> [ACTIVITY]
Below are the records; give again exactly the line with "Task: Uncheck the Phone Patient option", the line with "You are a computer-use agent. The image", and each line that lies between them, and nothing besides.

> [DATA FOR ANALYSIS]
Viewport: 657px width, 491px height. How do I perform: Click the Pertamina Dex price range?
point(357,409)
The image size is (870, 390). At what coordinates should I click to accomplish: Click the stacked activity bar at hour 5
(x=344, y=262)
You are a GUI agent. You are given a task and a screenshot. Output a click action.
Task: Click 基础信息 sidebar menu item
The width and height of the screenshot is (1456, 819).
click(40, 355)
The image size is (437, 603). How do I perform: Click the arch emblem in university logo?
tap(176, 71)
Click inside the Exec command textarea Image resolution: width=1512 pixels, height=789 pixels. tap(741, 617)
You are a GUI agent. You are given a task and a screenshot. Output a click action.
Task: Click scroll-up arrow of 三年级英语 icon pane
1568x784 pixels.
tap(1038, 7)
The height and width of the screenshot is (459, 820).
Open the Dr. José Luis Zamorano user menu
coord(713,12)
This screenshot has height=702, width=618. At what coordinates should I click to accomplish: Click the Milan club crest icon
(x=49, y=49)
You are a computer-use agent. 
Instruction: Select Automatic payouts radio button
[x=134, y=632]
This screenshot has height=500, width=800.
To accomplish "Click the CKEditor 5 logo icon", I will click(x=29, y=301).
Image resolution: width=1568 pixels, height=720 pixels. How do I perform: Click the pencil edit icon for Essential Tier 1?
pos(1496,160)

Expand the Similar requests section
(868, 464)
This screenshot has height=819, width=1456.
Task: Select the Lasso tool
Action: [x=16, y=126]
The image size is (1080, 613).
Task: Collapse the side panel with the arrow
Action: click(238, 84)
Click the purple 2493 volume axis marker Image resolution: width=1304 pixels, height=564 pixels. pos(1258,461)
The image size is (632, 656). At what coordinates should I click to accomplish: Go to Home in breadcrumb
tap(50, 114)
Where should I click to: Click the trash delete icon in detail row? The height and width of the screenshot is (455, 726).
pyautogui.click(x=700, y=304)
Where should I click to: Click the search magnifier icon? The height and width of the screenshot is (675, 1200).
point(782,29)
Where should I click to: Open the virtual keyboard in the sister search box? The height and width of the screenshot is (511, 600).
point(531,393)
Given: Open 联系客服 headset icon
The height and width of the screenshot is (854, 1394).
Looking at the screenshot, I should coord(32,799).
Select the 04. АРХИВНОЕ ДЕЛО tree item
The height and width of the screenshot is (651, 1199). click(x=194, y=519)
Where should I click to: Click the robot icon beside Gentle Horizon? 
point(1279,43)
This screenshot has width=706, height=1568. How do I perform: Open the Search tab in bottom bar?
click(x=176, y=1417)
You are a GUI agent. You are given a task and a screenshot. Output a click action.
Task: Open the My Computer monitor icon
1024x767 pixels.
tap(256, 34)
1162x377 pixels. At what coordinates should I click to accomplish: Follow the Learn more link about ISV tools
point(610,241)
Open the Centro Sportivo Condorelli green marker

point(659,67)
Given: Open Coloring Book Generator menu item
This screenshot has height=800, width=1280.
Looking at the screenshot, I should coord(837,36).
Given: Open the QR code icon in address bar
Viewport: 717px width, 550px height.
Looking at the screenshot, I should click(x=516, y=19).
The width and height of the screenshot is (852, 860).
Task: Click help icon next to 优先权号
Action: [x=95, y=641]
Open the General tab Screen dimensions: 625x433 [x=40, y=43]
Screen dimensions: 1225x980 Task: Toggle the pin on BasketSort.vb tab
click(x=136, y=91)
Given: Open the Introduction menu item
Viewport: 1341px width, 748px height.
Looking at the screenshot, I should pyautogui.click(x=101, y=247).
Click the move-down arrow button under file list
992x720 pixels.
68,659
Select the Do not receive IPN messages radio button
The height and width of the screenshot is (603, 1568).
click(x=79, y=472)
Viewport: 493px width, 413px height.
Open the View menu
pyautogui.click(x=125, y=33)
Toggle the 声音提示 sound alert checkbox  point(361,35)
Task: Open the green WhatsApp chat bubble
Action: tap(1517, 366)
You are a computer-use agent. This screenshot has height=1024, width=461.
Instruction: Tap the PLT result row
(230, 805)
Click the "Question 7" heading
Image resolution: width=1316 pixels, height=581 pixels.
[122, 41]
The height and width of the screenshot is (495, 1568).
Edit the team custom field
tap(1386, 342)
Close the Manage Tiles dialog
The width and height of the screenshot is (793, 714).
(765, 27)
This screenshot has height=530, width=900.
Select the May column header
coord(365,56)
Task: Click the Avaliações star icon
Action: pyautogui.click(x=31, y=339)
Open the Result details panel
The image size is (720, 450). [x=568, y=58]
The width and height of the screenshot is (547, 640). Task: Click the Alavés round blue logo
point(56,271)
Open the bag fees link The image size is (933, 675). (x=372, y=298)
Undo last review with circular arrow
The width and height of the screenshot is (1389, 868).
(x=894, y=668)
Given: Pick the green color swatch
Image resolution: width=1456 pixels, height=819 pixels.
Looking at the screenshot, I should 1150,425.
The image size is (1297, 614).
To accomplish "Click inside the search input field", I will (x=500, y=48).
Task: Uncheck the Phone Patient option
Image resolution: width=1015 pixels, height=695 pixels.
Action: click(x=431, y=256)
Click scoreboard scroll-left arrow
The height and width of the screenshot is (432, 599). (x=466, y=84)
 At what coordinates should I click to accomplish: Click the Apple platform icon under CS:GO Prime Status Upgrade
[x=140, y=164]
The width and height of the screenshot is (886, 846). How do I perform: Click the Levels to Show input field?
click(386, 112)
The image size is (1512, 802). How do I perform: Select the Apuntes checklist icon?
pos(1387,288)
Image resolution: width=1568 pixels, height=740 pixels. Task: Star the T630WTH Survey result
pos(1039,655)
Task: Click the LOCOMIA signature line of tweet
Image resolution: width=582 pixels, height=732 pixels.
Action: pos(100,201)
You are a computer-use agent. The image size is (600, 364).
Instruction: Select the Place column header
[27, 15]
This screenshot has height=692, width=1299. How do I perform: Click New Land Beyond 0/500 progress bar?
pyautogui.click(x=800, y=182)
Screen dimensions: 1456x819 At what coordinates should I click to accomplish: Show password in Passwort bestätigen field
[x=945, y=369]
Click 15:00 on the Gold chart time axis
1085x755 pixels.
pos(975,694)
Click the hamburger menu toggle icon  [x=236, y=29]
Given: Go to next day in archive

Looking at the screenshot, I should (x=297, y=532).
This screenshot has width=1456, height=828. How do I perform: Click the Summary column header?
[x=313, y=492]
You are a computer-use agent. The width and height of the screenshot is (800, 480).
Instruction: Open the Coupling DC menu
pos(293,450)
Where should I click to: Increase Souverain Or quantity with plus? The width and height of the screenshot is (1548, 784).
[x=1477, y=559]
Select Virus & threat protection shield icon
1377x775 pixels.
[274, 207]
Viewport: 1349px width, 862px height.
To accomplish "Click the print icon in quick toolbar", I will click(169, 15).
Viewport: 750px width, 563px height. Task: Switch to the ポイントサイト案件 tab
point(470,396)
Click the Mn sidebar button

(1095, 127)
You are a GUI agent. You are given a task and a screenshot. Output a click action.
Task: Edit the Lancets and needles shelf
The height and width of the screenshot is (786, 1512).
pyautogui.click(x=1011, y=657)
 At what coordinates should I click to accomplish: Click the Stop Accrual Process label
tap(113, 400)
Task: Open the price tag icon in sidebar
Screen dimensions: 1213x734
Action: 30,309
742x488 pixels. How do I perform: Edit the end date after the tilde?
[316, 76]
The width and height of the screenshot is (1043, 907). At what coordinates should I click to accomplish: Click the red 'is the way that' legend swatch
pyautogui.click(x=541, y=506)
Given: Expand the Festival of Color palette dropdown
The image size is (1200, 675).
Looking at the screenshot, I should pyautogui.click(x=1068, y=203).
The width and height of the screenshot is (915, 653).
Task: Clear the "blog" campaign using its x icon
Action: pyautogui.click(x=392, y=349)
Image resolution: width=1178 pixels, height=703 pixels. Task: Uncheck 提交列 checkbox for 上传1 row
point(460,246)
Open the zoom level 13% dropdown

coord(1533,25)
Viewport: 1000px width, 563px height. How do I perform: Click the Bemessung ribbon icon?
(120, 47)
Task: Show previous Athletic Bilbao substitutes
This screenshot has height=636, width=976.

> [ANSWER BOX]
Task: Uncheck the Phone Patient option
Image resolution: width=1015 pixels, height=695 pixels.
Action: click(x=431, y=256)
Click scoreboard scroll-left arrow
The height and width of the screenshot is (432, 599). (x=466, y=84)
 At what coordinates should I click to accomplish: Click the Apple platform icon under CS:GO Prime Status Upgrade
[x=140, y=164]
The width and height of the screenshot is (886, 846). How do I perform: Click the Levels to Show input field?
click(386, 112)
The image size is (1512, 802). How do I perform: Select the Apuntes checklist icon?
pos(1387,288)
Image resolution: width=1568 pixels, height=740 pixels. Task: Star the T630WTH Survey result
pos(1039,655)
Task: Click the LOCOMIA signature line of tweet
Image resolution: width=582 pixels, height=732 pixels.
Action: pos(100,201)
You are a computer-use agent. The image size is (600, 364).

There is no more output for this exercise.